** Opening Data provided block **
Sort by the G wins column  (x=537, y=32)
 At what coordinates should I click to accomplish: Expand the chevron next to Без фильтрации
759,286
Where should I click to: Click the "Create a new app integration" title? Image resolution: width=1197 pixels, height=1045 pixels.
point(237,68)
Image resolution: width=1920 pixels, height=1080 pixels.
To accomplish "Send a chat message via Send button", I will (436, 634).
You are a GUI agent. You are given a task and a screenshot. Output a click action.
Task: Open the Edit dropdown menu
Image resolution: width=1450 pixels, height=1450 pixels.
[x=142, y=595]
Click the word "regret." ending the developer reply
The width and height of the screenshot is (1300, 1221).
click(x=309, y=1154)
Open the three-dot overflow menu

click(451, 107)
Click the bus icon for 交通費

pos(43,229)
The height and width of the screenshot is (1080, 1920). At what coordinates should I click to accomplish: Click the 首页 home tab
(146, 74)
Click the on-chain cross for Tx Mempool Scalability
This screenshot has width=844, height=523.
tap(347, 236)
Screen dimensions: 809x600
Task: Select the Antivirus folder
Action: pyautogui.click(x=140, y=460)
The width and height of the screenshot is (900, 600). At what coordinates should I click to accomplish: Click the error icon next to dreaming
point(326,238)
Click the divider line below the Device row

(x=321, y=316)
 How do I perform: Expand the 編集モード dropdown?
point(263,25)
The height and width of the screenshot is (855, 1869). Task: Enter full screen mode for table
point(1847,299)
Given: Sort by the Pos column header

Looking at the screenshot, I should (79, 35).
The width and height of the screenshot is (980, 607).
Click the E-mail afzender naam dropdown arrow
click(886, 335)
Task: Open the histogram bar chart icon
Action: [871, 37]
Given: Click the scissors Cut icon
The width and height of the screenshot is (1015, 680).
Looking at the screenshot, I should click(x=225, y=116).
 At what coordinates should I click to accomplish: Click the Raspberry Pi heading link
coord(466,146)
** Closing Data provided block **
Search the entries for the line holding "Given: Click the scissors Cut icon". Return that line and the ones after it through the last, exactly.

Given: Click the scissors Cut icon
The width and height of the screenshot is (1015, 680).
Looking at the screenshot, I should click(x=225, y=116).
 At what coordinates should I click to accomplish: Click the Raspberry Pi heading link
coord(466,146)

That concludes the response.